Global Cross-Time Attention Fusion for Enhanced Solar Flare Prediction from Multivariate Time Series

TL;DR

The paper tackles forecasting intense solar flares from multivariate time series by introducing Global Cross-Time Attention Fusion (GCTAF), a transformer-based model that uses learnable global tokens to summarize globally salient temporal patterns via cross-attention and fuses them with local temporal features. Evaluated on the SWAN-SF MVTS benchmark with chronologically split partitions, GCTAF outperforms multiple baselines across accuracy and skill metrics, demonstrating the value of global temporal context for imbalanced flare prediction. The method combines a transformer encoder with cross-attention to global tokens, followed by pooling and an MLP classifier, achieving robust performance while addressing the rarity of M/X-class events. The results suggest refined transformer architectures with global temporal summarization as a promising direction for solar flare prediction and MVTS learning in imbalanced time-series tasks.

Abstract

Multivariate time series classification is increasingly investigated in space weather research as a means to predict intense solar flare events, which can cause widespread disruptions across modern technological systems. Magnetic field measurements of solar active regions are converted into structured multivariate time series, enabling predictive modeling across segmented observation windows. However, the inherently imbalanced nature of solar flare occurrences, where intense flares are rare compared to minor flare events, presents a significant barrier to effective learning. To address this challenge, we propose a novel Global Cross-Time Attention Fusion (GCTAF) architecture, a transformer-based model to enhance long-range temporal modeling. Unlike traditional self-attention mechanisms that rely solely on local interactions within time series, GCTAF injects a set of learnable cross-attentive global tokens that summarize salient temporal patterns across the entire sequence. These tokens are refined through cross-attention with the input sequence and fused back into the temporal representation, enabling the model to identify globally significant, non-contiguous time points that are critical for flare prediction.
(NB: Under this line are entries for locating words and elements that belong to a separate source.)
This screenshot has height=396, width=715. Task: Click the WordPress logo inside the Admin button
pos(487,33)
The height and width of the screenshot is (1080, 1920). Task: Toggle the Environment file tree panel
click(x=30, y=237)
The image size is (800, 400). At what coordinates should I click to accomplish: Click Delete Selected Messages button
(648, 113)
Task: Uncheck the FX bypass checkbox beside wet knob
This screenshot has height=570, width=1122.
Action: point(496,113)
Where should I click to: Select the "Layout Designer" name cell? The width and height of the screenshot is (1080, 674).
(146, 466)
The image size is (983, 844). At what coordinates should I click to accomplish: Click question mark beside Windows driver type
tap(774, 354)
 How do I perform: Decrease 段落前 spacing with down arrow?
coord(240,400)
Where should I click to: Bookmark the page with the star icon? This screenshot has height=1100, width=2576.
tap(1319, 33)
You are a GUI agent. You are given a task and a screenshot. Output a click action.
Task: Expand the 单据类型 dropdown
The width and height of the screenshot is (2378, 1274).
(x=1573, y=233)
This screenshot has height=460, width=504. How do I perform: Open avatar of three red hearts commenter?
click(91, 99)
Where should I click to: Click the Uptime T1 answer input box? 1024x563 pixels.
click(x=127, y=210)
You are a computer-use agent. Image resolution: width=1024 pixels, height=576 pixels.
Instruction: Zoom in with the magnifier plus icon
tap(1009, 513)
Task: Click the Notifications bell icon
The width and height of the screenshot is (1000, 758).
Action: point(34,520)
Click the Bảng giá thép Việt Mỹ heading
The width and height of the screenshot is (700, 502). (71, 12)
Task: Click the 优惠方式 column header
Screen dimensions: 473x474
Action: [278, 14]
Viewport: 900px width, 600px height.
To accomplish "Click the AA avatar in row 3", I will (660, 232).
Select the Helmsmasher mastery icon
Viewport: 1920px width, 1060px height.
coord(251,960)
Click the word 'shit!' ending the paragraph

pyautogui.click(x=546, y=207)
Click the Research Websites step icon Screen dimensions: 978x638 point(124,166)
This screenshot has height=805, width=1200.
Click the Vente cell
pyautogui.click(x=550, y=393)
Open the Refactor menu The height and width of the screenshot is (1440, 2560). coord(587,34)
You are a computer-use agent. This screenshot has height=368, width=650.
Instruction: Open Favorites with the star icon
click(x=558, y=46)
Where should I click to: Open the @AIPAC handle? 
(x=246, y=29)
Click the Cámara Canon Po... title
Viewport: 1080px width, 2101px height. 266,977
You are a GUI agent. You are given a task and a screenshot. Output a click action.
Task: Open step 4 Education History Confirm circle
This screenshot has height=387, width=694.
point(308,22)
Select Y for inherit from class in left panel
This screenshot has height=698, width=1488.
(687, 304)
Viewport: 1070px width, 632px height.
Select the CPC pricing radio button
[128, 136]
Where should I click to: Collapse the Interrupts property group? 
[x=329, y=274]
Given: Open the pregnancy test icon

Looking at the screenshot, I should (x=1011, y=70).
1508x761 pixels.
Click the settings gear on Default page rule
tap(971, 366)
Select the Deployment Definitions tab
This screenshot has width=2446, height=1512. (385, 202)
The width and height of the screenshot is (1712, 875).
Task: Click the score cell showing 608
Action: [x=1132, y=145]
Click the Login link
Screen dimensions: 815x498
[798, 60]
This mechanism functions as a dynamic attention-driven temporal summarizer that augments the model's capacity to capture discriminative flare-related dynamics. We evaluate our approach on the benchmark solar flare dataset and show that GCTAF effectively detects intense flares and improves predictive performance, demonstrating that refining transformer-based architectures presents a high-potential alternative for solar flare prediction tasks.

Figures (5)

• Figure 1: The GCTAF model for solar flare prediction takes input of shape $[B, \tau, N]$ and learnable global tokens $[1, G, N]$ shared across batches. The global tokens attend to the input via cross-attention, producing $[B, G, N]$. The input and global tokens are concatenated to $[B, \tau+G, N]$ and processed by transformer encoder blocks. The output is split into local $[B, \tau, N]$ and global $[B, G, N]$ tokens. Local tokens are pooled to $[B, N]$, global tokens averaged to $[B, N]$, then concatenated into $[B, 2N]$ and passed through an MLP for final logits.
• Figure 2: Effect of number of global tokens on TSS score.
• Figure 3: Training and validation loss curves for GCTAF over 20 epochs.
• Figure 4: Mean TSS results for variants of GCTAF.
• Figure 5: Bar chart showing flare prediction scores across four metrics.